To earn this badge, do ten of these activities. The two starred are required.

  1. ★ Know what constitutes a colony of bees and how it lives. (starred)
  2. Know how nectar is gathered, stored, and how the honeycomb is built.
  3. Know what part the queen, drones, and workers play in the life of the colony.
  4. Be able to recognize and describe each of the following: queen, drone, worker, egg, larva, pupa, honey, wax, pollen, broodnest, comb, queen cells, beeglue.
  5. Assist in hiving a swarm, examining a colony, removing the comb, finding the queens, putting foundations in sections, filling and removing supers, and preparing honey in comb and strained for market.
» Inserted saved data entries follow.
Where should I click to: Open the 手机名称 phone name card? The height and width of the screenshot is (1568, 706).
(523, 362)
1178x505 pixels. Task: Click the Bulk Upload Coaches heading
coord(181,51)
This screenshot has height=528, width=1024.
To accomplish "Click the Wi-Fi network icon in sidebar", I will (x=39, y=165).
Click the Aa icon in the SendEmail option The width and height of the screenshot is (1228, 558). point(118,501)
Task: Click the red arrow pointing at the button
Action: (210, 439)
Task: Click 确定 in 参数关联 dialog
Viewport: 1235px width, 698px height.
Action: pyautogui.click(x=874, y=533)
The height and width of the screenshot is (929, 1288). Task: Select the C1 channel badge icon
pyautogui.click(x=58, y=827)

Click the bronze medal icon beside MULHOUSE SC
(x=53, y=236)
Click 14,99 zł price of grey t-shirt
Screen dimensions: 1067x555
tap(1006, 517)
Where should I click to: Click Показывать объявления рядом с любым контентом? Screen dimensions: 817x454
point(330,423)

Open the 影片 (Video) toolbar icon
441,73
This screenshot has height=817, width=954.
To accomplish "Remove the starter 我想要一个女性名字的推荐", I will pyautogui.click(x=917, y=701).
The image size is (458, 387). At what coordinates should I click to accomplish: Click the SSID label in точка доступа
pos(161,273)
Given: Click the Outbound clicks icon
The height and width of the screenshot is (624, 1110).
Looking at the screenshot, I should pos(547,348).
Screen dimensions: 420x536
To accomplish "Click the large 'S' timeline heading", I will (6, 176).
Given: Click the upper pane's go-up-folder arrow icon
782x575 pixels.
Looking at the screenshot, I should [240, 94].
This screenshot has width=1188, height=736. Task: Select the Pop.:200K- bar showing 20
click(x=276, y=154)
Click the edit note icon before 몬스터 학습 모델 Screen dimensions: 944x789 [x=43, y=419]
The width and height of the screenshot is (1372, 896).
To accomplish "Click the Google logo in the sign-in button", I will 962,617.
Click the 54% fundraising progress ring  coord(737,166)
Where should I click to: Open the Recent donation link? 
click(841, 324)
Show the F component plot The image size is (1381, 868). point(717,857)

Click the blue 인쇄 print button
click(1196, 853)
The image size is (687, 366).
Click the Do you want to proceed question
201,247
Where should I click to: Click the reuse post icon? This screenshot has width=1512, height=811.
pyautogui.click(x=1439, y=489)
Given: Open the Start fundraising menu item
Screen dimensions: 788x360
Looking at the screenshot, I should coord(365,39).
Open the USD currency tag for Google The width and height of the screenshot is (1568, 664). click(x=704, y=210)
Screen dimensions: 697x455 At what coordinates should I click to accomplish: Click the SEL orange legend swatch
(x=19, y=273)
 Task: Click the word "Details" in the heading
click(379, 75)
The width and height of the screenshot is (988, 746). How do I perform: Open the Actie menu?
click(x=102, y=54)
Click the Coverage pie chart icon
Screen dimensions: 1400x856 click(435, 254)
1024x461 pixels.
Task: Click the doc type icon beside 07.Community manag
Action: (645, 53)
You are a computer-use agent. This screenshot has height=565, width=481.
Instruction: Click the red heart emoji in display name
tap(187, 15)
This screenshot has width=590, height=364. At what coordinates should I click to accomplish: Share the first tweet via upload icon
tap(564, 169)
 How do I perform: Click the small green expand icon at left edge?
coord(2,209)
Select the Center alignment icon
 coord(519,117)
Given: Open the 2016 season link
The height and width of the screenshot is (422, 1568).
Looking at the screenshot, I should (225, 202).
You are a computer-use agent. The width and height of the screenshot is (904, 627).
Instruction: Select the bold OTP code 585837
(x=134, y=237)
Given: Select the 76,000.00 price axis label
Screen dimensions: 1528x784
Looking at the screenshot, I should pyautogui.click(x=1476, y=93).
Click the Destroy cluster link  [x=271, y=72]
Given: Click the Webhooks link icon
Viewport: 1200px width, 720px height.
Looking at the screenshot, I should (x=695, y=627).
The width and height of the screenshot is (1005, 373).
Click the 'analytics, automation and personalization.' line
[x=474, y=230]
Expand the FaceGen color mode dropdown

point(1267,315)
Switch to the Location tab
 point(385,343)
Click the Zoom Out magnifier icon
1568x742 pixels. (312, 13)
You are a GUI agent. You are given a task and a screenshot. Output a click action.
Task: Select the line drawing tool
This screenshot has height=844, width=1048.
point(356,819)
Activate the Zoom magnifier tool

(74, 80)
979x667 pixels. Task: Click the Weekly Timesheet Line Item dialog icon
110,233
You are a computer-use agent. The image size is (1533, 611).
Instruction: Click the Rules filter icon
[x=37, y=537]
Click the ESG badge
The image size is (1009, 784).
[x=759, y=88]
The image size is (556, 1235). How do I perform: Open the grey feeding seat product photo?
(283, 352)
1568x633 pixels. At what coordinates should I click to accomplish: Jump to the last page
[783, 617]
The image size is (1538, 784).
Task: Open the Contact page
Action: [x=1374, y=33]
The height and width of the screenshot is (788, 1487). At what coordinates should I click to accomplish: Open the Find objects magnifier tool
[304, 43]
Be able to identify different parts of a hive.
  6. Know how to fix the hives for the winter months.
  7. Know which flowers afford the best food for bees, and how honey varies in color and flavor according to the flowers. Know effect, if any, of insect sprays on bees.
  8. Know how to keep from being stung by a bee and what to do for a bee sting.
  9. Know as least three recipes in which honey may be used in place of sugar.
  10. Read Maurice Maeterlinck’s Children’s Life of the Bee or some book or pamphlet on the bee, and tell your troop about it.
  11. Know something abou tthe habits of wild bees and how you go about finding a colony of them.
  12. Know the value of having bees wherever plants are grown for food or for pleasure.
  13. Know how to introduce a new queen into a hive.
  14. Know what gear is necessary in beekeeping.
  15. Know the diseases of bees and some of the things that destroy colonies of bees.
  16. ★ Use some of the information you have gathered, or produce you have raised, for a troop, school, church or synagogue, or other community service. (starred)
  17. Visit and, if possible, take part in your state or county fair.

From the Girl Scout Handbook. New York: Girl Scouts of the USA, 1947-1949, pages 347-348.